In November, 2006, Edwin Khodabakchian co-founded DevHD. The company seeked to create a platform that uses RSS feeds, online storage, and social media integration to connect users with the information they find interesting. DevHD’s first project, Streets, which aggregates updates from a variety of online sources is the basis of Feedly. Feedly, which was optimized for RSS feeds, was first released on June 15, 2008. Originally called Feeddo, Feedly was first released as a web extension before moving onto mobile platforms.
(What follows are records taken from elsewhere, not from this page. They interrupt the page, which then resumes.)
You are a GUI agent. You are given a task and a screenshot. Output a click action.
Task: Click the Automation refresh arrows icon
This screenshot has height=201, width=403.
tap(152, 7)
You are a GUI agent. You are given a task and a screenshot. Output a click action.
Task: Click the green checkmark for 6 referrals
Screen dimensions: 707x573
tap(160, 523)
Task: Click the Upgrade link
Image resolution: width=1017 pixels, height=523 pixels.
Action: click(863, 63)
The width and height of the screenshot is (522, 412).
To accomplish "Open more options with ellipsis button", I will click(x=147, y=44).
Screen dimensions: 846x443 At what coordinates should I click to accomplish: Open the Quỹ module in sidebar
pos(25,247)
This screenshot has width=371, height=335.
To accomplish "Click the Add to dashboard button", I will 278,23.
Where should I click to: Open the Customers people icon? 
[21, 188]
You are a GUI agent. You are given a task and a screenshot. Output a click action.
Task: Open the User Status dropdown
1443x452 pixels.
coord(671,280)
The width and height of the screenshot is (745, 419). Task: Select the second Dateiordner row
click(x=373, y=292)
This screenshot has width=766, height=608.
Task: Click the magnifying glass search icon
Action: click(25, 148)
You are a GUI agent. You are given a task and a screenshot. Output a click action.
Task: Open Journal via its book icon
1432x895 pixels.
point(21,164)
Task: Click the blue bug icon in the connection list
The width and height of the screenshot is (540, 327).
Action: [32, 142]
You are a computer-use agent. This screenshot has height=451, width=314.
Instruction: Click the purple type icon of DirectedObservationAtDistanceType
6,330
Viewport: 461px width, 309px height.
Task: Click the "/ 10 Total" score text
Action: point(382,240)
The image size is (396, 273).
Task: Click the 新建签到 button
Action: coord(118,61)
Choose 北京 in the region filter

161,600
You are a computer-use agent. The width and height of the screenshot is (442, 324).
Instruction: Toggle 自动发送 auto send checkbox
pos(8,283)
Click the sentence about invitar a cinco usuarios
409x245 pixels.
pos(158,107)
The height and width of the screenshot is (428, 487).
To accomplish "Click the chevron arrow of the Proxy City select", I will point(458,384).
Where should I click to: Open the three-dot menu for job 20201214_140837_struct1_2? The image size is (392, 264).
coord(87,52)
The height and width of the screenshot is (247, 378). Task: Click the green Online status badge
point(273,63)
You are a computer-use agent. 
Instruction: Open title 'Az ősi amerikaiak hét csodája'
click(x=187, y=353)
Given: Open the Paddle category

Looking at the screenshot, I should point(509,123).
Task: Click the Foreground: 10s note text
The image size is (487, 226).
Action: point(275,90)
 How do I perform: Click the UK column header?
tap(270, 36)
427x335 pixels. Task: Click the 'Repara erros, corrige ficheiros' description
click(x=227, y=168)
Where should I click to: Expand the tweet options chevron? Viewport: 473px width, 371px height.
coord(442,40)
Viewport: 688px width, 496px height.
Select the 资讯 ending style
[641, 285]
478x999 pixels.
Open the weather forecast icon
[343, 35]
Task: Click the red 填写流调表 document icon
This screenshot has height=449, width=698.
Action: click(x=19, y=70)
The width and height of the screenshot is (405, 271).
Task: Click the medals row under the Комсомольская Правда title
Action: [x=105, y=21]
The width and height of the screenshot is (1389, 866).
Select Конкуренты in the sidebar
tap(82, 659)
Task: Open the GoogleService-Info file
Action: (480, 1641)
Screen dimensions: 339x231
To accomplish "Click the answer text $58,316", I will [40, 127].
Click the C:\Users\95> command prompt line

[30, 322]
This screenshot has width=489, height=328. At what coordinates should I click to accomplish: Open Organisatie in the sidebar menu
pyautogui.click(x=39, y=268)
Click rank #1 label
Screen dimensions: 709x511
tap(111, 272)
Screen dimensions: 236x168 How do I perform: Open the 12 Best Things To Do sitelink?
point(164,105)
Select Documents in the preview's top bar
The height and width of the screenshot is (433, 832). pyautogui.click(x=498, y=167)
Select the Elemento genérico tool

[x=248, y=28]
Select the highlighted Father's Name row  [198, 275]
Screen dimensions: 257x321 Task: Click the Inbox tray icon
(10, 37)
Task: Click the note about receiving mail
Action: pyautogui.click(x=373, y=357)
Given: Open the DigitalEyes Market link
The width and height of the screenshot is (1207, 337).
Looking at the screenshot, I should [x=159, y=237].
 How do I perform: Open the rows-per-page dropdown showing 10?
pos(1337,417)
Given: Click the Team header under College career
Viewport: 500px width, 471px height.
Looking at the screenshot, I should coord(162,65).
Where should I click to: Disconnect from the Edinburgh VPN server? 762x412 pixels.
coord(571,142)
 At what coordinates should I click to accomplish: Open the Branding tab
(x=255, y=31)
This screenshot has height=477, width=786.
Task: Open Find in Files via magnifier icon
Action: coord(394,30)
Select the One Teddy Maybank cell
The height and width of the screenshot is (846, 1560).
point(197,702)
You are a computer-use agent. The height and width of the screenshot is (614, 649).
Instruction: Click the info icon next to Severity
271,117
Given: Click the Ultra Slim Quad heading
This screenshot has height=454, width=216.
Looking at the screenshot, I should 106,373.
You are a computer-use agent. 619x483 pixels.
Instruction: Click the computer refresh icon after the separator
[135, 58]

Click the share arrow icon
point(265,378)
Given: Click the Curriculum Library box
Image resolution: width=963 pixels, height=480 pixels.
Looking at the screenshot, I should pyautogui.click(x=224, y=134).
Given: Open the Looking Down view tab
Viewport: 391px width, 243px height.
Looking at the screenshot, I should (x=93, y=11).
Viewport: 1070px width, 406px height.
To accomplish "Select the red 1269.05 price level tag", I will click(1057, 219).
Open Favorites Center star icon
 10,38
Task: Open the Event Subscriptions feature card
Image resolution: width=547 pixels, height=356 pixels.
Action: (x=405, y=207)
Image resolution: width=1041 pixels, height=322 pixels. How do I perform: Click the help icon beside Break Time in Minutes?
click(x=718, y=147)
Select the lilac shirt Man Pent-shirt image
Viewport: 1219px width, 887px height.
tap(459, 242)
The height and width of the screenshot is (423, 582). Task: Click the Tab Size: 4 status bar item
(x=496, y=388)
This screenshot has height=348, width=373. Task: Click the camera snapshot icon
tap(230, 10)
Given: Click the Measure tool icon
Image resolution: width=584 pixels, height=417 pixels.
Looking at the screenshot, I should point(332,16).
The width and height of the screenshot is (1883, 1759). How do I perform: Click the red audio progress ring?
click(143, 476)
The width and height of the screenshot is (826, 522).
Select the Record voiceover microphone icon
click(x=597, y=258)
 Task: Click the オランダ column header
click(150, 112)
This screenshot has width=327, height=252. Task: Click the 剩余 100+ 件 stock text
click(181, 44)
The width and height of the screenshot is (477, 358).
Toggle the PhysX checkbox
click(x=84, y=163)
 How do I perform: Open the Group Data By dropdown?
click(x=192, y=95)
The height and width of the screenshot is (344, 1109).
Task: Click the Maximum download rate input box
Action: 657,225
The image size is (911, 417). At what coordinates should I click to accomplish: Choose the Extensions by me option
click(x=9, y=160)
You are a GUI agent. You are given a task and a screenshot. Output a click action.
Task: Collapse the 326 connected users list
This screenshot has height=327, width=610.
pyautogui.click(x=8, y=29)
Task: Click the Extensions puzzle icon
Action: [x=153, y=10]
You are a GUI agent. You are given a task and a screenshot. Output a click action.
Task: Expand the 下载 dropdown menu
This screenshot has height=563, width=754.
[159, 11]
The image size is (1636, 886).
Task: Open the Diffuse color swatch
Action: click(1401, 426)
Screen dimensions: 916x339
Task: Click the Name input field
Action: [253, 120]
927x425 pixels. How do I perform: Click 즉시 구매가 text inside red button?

On March 15, 2013, Feedly announced 500,000 new users in 48 hours due to the closure announcement of Google Reader. By April 2, 2013, the total number of new users was up to 3 million. At the end of May 2013, the total user number was up to 12 million.
Web browser applications
There is an extension available for numerous web browsers including Google Chrome and Mozilla Firefox. Feedly integrates into the web browser, appearing as a clickable icon that redirects the user to their Feedly Page, where all of the news feeds are found. The browser extension touts a minimalistic, yet customizable interface that is stylized as an actual magazine. The user can also customize the content aggregated by Feedly to include their own personal preference of RSS feeds. The interface itself can be altered based on layout, colour, and categorization of articles based on sources, likes, and those referred to by other users. Any article can then be shared using E-mail, Facebook, Google+, Tumblr, Twitter, and a variety of other services. As of June 19, 2013, "Feedly Cloud" negated the requirement for a web browser extension, allowing all browsers to access the site.
Android and iOS app
The Feedly mobile application is available for iOS (iPhone, iPad), and Android devices. All versions of the app run on Streets (DevHD's other project), which allows for the application to run on the same code for all devices. Running the same code across multiple platforms lets the developers release updates faster because they are only working with one version. Like its web counterpart, the mobile application employs a minimalistic interface that imitates a magazine spread. However, unlike the browser extension, the Feedly app cannot load an entire article. Instead, it will present a summary, and a link to the actual article. The mobile application acts as a browser on its own, so any redirects happen inside the app itself, as opposed to opening a separate Internet browser. Additionally, the application adapts to the user, and will recommend posts based on what the user has read or shared in the past. The Feedly app does not support offline mode but third party apps offer the service.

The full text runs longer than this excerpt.